Ксения жует картошку, а Тамара все смеется — вот уже десять минут прошло, а она никак не может остановиться. Не последний ли это смех Тамары Фейгиной?

Артобстрел продолжался двое суток. В городе еще оставались какие-то советские части — в основном, остатки разбитых подразделений, которые собрались в Гадяч со всей округи. Самый ожесточенный и отчаянный бой происходил на шоссе в направлении Веприка и в районе моста. Немцы постоянно обстреливали мост из орудий и бомбили с воздуха. Рядом образовалась огромная пробка: солдаты, беженцы, телеги, машины… Врагу так и не удалось попасть в мост, но паника вокруг него была безумная.

Кладбище находилось недалеко от моста, и Арон Гинцбург, сидя в штибле, слышал каждый звук разыгравшегося сражения. Отдельные снаряды и бомбы падали совсем рядом, но габай не сдвинулся с места — так и сидел возле длинного стола, читая святую книгу.

Он слышал доносившийся с реки грохот боя, вопли обезумевшей толпы, гром канонады, треск выстрелов. Он знал, что евреи городка, от мала до велика, замерли сейчас в ожидании удара. Все зависит теперь от Божьей руки. Всюду, где появляются немцы, жизни евреев угрожает опасность. Но знает Арон и другое: нет в мире крепости прочнее, чем защита Старого Ребе. Ребе, могучий утес, верный щит для людей — и здесь, и повсюду, и, уж конечно, для евреев Гадяча. Пока еще теплится огонек на могиле Старого Ребе, жива и связь человеческая с Негасимым огнем Бесконечности, жива и надежда народа нашего — преследуемого, разбросанного, потерявшегося во тьме.

Настало время полуденной молитвы, и Гинцбург открывает дверцы ковчега. Он молится стоя, со старанием и с силой.
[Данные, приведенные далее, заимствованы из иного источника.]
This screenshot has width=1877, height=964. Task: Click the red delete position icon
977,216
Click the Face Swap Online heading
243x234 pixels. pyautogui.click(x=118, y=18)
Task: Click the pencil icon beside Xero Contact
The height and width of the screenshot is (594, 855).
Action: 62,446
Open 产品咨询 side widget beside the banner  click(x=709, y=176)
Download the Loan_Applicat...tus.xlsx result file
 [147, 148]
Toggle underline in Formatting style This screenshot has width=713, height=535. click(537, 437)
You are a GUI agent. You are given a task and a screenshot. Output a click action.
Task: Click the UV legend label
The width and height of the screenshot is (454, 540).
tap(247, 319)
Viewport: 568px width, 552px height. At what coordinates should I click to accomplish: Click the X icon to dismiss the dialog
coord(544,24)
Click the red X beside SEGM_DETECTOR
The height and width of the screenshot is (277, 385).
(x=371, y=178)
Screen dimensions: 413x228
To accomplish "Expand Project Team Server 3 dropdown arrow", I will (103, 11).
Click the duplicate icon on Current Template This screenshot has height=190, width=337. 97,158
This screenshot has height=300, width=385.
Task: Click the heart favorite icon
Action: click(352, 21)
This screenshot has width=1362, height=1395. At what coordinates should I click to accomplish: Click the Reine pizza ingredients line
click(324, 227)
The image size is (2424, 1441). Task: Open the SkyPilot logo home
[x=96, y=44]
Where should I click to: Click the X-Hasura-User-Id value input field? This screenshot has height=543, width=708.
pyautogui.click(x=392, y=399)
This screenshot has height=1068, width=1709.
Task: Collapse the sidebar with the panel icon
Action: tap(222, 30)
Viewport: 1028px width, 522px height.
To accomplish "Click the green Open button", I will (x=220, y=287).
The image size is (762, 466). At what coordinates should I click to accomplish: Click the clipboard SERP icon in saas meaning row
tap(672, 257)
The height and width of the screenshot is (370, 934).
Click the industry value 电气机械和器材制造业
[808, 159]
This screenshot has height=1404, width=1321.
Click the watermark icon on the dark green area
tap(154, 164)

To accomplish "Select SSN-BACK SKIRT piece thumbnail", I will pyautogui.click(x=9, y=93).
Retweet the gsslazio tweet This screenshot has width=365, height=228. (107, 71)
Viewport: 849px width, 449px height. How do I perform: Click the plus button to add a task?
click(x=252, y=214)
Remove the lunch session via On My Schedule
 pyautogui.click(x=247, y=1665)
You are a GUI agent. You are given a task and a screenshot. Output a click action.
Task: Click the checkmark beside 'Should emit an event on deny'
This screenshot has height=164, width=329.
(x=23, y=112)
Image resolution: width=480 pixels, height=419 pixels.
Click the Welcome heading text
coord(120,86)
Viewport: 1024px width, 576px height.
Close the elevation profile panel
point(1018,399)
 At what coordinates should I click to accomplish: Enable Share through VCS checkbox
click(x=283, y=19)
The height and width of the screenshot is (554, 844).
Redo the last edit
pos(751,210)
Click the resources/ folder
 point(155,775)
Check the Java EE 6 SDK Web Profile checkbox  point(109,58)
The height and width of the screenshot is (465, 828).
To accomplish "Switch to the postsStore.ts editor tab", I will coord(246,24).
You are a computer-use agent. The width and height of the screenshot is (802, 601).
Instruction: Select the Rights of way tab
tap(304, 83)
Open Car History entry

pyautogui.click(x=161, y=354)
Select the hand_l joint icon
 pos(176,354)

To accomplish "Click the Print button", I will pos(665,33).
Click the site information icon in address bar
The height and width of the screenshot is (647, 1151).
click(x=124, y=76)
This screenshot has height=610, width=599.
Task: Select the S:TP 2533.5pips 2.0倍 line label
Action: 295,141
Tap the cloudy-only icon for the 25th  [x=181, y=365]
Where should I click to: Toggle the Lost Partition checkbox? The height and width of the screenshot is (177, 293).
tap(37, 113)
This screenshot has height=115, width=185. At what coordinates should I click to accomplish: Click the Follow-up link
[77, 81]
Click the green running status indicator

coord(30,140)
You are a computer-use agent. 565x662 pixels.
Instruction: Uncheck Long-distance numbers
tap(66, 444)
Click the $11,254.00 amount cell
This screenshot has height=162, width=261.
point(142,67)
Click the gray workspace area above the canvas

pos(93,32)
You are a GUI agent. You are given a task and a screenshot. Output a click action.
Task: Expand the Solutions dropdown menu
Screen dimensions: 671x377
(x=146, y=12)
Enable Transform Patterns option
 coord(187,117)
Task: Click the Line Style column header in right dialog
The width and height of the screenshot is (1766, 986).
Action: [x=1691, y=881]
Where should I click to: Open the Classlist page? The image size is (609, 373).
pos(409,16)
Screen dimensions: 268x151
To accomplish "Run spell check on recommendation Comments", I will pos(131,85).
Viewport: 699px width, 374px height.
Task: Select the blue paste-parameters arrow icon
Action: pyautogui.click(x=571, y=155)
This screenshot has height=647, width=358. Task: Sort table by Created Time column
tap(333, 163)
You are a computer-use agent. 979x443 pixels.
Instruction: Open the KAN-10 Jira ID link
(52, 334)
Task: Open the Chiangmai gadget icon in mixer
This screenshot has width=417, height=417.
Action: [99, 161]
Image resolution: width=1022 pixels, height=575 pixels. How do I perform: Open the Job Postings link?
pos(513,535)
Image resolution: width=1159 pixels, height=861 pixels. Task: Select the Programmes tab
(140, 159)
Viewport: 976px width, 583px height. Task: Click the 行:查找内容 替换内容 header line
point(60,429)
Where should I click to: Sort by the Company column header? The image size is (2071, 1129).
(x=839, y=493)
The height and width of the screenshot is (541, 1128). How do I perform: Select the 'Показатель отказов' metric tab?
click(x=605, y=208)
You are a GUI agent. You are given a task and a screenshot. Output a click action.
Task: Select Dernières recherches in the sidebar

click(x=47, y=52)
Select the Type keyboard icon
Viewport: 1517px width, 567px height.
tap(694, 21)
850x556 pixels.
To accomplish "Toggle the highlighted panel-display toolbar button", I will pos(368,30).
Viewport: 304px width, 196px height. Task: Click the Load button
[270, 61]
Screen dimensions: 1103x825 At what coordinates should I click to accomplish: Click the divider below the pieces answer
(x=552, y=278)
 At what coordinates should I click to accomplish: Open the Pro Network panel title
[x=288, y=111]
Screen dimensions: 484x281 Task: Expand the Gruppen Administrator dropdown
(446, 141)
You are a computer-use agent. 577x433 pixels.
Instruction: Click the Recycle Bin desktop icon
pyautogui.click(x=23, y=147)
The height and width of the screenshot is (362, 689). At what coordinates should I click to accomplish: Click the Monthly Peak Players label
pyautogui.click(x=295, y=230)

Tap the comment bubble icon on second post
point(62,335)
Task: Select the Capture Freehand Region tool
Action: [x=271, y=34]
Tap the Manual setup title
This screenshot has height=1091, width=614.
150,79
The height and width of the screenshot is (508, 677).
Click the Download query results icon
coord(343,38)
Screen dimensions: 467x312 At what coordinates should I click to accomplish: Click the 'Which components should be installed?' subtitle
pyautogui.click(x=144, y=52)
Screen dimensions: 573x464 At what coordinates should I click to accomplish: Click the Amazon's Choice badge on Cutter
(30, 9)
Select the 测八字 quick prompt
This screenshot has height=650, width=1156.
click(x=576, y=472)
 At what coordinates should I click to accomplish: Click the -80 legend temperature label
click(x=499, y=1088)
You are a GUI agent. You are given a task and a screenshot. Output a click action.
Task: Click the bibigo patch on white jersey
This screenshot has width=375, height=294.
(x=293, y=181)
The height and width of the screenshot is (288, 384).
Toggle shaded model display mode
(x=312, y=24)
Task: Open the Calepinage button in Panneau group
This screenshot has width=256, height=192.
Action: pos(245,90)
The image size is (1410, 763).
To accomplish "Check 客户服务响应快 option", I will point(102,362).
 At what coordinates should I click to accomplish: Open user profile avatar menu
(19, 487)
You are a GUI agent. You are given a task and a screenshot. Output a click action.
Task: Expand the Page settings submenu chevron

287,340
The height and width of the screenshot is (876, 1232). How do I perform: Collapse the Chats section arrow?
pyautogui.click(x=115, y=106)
Один-одинешенек стоит он перед открытым ковчегом, перед свитками Торы, обернутыми в бархатные покрывала, перед мерцающими ивритскими буквами — у каждой из них своя жизнь, своя форма и свое значение. Снаружи слышен грохот взрывов, шум моторов, выстрелы, но здесь царит тишина, сияет скромное безмолвие, поблескивают огоньки в глубокой непроницаемой тьме.